Exercise aim: What is needed here is an exact repetition of the records below, beginning at the line that has "The height and width of the screenshot is (170, 188)." and stopping after the line that has "You are a computer-use agent. The".

Stored items:
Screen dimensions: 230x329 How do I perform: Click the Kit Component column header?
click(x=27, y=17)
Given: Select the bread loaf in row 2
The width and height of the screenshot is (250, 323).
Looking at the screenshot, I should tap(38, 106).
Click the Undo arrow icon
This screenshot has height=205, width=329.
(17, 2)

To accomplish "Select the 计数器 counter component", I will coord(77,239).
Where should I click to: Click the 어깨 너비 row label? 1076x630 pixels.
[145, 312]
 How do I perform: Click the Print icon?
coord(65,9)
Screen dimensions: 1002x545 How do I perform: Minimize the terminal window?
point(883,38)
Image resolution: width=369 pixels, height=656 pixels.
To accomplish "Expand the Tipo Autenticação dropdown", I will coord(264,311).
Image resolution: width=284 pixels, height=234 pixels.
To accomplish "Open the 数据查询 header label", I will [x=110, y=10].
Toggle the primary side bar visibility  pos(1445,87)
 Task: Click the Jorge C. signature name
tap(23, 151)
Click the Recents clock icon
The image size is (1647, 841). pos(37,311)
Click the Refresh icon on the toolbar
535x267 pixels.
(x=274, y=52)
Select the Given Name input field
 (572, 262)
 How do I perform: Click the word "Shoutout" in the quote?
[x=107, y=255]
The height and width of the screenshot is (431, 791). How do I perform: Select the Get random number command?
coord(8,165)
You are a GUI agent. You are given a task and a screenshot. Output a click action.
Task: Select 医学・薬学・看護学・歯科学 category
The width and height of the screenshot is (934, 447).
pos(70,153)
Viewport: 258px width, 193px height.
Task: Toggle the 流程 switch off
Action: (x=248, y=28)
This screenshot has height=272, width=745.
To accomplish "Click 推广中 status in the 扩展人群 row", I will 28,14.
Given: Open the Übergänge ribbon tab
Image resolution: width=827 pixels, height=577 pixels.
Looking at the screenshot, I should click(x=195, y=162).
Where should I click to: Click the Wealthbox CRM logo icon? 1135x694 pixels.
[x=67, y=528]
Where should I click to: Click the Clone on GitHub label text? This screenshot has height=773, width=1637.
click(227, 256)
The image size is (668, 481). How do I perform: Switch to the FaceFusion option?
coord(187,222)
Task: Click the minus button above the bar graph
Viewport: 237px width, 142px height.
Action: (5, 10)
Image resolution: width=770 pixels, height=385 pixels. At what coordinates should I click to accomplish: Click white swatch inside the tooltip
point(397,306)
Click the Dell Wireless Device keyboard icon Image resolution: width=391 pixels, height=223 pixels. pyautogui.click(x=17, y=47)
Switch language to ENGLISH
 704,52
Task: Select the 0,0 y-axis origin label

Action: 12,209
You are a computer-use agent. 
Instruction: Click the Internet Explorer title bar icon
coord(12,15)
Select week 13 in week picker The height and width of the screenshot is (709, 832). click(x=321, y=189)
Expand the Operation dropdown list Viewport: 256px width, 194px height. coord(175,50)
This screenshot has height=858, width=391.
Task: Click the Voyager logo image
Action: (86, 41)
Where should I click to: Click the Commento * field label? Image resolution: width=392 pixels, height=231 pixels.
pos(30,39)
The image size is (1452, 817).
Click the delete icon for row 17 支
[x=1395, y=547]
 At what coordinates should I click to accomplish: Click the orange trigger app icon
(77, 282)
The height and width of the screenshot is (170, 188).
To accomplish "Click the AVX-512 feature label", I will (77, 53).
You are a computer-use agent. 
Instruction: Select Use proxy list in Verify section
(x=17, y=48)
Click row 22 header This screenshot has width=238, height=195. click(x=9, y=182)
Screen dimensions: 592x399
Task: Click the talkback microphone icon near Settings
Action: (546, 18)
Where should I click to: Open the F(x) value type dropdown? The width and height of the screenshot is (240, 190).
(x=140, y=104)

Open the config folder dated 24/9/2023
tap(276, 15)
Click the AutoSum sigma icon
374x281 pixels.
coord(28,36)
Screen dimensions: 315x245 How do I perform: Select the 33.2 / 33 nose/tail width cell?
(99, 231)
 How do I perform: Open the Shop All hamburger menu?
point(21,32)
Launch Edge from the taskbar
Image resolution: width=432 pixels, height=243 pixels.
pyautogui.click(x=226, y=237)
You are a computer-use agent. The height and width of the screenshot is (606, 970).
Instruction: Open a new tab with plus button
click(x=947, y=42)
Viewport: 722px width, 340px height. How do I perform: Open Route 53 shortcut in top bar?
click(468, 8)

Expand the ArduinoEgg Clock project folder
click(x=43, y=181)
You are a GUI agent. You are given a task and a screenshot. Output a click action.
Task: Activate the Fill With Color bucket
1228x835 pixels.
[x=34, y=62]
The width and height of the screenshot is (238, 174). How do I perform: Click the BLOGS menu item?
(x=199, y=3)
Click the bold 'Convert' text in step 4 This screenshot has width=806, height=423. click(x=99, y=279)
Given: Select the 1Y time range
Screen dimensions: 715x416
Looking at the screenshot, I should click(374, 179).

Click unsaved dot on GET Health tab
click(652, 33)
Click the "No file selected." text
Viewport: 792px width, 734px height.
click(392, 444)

Answer for this exercise:
The height and width of the screenshot is (170, 188).
To accomplish "Click the AVX-512 feature label", I will (77, 53).
You are a computer-use agent. 
Instruction: Select Use proxy list in Verify section
(x=17, y=48)
Click row 22 header This screenshot has width=238, height=195. click(x=9, y=182)
Screen dimensions: 592x399
Task: Click the talkback microphone icon near Settings
Action: (546, 18)
Where should I click to: Open the F(x) value type dropdown? The width and height of the screenshot is (240, 190).
(x=140, y=104)

Open the config folder dated 24/9/2023
tap(276, 15)
Click the AutoSum sigma icon
374x281 pixels.
coord(28,36)
Screen dimensions: 315x245 How do I perform: Select the 33.2 / 33 nose/tail width cell?
(99, 231)
 How do I perform: Open the Shop All hamburger menu?
point(21,32)
Launch Edge from the taskbar
Image resolution: width=432 pixels, height=243 pixels.
pyautogui.click(x=226, y=237)
You are a computer-use agent. The height and width of the screenshot is (606, 970).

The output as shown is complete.